Metals Concentrations of nine dissolved metals were measured during this sampling campaign. All concentrations of arsenic, chromium, lead and selenium were below the laboratory reporting limit. Figure 11 shows the comparison of the reporting limit and the EPA standard for these metals. Detectable concentrations of barium and boron were present in many of the samples, but all detections were below the standards set by the EPA and CDPHE (Table 3). Barium had an average concentration of 84.44 ± 76.32 μg/L with a range of 19.0 to 345 μg/L, and boron had an average concentration of 63.22 ± 55.04 μg/L with a range of 25 to 254 μg/L. Concentrations of both barium and boron did not significantly differ (p-value>0.05) when samples were separated by source (groundwater, surface water, and springs) (Table 5 & Figure 12). Samples from each source were also analyzed for seasonal differences, and no significant differences (p>0.05) were found (Table 4). There was a significantly higher (p<0.05) concentration of barium in groundwater of Muddy Creek compared to groundwater down valley, but still well below the EPA standard of 2,000 μg/L. Copper concentrations present in the samples were generally very low. All copper concentrations for surface waters and springs were below the reporting limit, while the average groundwater concentration was 21.83 ± 8.94 μg/L, with a range of 16.8 to 37.3 μg/L. Concentrations of copper did not significantly differ (p-value>0.05) when samples were separated by source (groundwater, surface water, and springs) (Table 5 & Figure 12). Samples from each source were also analyzed for seasonal differences and no significant differences (p>0.05) were found (Table 4). All copper concentrations were well below the CDPHE drinking water standard of 1,000 μg/L. Iron is soluble and pervasive in the environment and is commonly found in groundwater. The NSDWS and CDPHE secondary drinking water standard for dissolved iron is 300 μg/L, which is for taste, color and odor. The average concentration of dissolved iron was 109.01 ± 181.14 μg/L with a range of 11.9 to 641 μg/L. Most of the concentrations were less than the EPA’s secondary standards, except for a few concentrations found in groundwater that exceeded the secondary standard. High iron concentrations in water may





15

result in a rusty color, sediment buildup, metallic taste, and/or a reddish or orange staining (US EPA, 2015c). Iron was detected at seven sampled sites in September, and at three sites in June; this suggests that more dilute conditions may exist during spring snowmelt. Despite the concentration range and difference in detections in September and June, there was no significant difference (p-value>0.05) in seasonal iron concentrations (Table 4). Concentrations of iron did not significantly differ (p-value>0.05) when separated by source (groundwater, surface water, and springs) (Table 5 & Figure 12). Manganese is soluble and pervasive in the environment and commonly found in groundwater due to weathering of rocks, minerals, and soils. Manganese has a NSDWS and a CDPHE drinking water standard of 50 μg/L. The average concentration of dissolved manganese was 101.28 ± 150.54 μg/L with a range of 6.9 to 602 μg/L. There were six water samples with manganese concentrations that exceeded the secondary standards. High manganese concentrations are not hazardous to human health, but may have aesthetic effects such as a black or brown color in water, black staining on fixtures, or a bitter metallic taste (US EPA, 2015c).Concentrations of manganese did not significantly differ (p-value>0.05) when samples were separated by source (groundwater, surface water, and springs) (Table 5 & Figure 12). Samples from each source were also analyzed for seasonal differences, and no significant differences (p>0.05) were found (Table 4). The final metal tested for in this study was strontium, which is not currently regulated by the EPA. The average concentration was 780 ± 503 μg/L with a range of 201 μg/L to 2,290 μg/L. Concentrations of strontium did not significantly differ (p-value>0.05) when samples were separated by source (groundwater, surface water, and springs) (Table 5 & Figure 12). Samples from each source were also analyzed for seasonal differences, and no significant differences (p>0.05) were found (Table 4).

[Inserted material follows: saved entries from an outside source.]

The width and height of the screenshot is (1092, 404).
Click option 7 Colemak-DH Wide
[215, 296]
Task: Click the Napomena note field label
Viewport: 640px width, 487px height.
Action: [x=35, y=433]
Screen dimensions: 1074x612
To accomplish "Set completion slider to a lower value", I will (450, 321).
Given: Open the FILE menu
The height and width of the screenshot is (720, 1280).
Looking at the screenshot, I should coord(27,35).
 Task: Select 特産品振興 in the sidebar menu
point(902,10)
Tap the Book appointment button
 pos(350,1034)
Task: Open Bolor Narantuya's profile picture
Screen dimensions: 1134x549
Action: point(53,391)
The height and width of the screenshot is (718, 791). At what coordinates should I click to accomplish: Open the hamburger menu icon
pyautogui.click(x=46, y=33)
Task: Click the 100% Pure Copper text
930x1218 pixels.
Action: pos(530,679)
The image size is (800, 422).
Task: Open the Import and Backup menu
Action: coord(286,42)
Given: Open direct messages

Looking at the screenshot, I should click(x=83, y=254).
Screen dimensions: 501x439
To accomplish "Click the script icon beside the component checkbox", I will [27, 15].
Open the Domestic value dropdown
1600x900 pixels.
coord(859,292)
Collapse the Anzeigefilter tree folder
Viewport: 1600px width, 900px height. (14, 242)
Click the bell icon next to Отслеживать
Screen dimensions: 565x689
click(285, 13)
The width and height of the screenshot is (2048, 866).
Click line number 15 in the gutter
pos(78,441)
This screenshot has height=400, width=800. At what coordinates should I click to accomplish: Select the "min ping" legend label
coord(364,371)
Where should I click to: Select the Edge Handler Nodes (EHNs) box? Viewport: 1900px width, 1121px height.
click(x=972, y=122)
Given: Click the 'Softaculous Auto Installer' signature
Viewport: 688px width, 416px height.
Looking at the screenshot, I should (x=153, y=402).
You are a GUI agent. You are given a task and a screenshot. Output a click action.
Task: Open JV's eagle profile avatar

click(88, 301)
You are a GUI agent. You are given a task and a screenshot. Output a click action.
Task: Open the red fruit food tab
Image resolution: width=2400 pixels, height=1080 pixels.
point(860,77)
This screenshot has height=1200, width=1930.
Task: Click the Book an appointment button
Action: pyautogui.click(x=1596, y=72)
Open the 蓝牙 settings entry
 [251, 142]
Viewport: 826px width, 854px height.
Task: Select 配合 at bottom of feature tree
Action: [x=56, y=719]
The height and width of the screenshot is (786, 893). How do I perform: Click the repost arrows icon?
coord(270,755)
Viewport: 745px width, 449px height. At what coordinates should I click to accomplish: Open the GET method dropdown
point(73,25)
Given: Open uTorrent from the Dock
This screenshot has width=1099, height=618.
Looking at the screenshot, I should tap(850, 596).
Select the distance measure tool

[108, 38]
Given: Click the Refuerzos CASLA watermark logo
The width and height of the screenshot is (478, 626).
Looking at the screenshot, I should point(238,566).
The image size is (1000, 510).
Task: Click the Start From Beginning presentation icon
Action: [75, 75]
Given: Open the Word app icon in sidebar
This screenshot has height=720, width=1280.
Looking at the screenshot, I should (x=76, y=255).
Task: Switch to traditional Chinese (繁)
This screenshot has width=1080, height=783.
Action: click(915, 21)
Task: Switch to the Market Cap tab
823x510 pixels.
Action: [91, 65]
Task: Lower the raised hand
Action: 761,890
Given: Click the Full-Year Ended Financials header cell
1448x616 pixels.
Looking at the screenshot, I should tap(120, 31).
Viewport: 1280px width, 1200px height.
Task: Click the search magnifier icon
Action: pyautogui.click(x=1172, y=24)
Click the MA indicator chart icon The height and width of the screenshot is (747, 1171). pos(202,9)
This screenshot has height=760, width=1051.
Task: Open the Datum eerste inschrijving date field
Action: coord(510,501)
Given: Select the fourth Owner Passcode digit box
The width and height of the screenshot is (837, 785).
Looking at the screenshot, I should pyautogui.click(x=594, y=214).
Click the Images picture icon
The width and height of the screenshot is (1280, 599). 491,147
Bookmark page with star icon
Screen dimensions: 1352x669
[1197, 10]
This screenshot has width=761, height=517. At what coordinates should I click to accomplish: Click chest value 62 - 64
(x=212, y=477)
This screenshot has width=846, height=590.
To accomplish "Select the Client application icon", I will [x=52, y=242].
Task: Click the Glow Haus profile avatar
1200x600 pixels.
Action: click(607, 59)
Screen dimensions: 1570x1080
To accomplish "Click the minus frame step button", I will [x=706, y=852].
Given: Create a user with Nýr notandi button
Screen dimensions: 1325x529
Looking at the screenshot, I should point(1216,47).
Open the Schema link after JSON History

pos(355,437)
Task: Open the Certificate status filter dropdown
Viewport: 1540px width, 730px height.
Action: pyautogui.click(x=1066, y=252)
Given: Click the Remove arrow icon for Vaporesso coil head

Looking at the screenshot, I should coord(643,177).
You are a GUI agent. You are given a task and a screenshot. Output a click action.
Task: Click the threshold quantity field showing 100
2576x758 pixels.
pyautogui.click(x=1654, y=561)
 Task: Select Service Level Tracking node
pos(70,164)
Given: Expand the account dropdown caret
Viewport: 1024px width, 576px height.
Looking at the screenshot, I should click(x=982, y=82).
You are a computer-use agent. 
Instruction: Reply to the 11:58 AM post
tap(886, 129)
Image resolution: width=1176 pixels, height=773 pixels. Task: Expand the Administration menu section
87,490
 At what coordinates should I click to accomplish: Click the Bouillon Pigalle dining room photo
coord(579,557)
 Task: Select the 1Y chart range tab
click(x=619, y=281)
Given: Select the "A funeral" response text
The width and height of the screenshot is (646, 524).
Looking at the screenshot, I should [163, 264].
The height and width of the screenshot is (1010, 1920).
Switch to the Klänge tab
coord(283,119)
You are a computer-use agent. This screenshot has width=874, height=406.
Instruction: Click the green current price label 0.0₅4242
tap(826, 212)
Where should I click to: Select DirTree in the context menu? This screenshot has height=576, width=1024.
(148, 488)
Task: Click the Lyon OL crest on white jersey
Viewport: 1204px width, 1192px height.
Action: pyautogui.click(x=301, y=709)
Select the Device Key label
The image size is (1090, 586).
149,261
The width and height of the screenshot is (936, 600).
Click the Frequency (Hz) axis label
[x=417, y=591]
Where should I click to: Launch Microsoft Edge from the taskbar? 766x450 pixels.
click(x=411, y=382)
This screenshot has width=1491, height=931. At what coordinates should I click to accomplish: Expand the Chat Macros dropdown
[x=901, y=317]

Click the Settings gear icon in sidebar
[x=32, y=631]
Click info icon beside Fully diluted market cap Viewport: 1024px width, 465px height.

Comparison to Past Results This study shared three of the same sample sites as the 2011 baseline study conducted by ERO, including two springs (SP-01=Cave Spring, SP-02=Domestic Pipeline Spring) and one surface water location (SW-02=Muddy Creek). For the surface water location East and West Muddy Creek samples from the ERO study were averaged for





16

comparison to the Muddy Creek sample below the confluence in this study. This comparison was conducted to determine if any significant differences in analyte concentrations were found over time (Table 6). It is important to note that sample sizes for this comparison were extremely low, and each study tested for a slightly different index of analytes. There was a significantly higher sulfate concentration and sodium concentration at SP-01 (Cave Spring) in the 2011 study compared to concentrations found in the 2014 - 2015 study (p-value<0.05). There was a significantly higher barium concentration at SW02 (Muddy Creek) in the 2011 study compared to concentrations in the 2014 - 2015 study (p-value<0.05). Finally there was a significantly higher methane concentration at SP-01 (Cave Spring) in the 2014 - 2015 study compared to the concentrations found in the 2011 study, but a significantly higher methane concentration at SP-02 (Domestic Pipeline Spring) in the 2011 study compared to the 2014 - 2015 study. Both methane results had a p-value equal to 0.0 (Table 6), which is likely caused by multiple orders of magnitude difference in the results since the laboratory in each study utilized different method detection limits. Overall the analyte concentrations in each study remained very similar over time.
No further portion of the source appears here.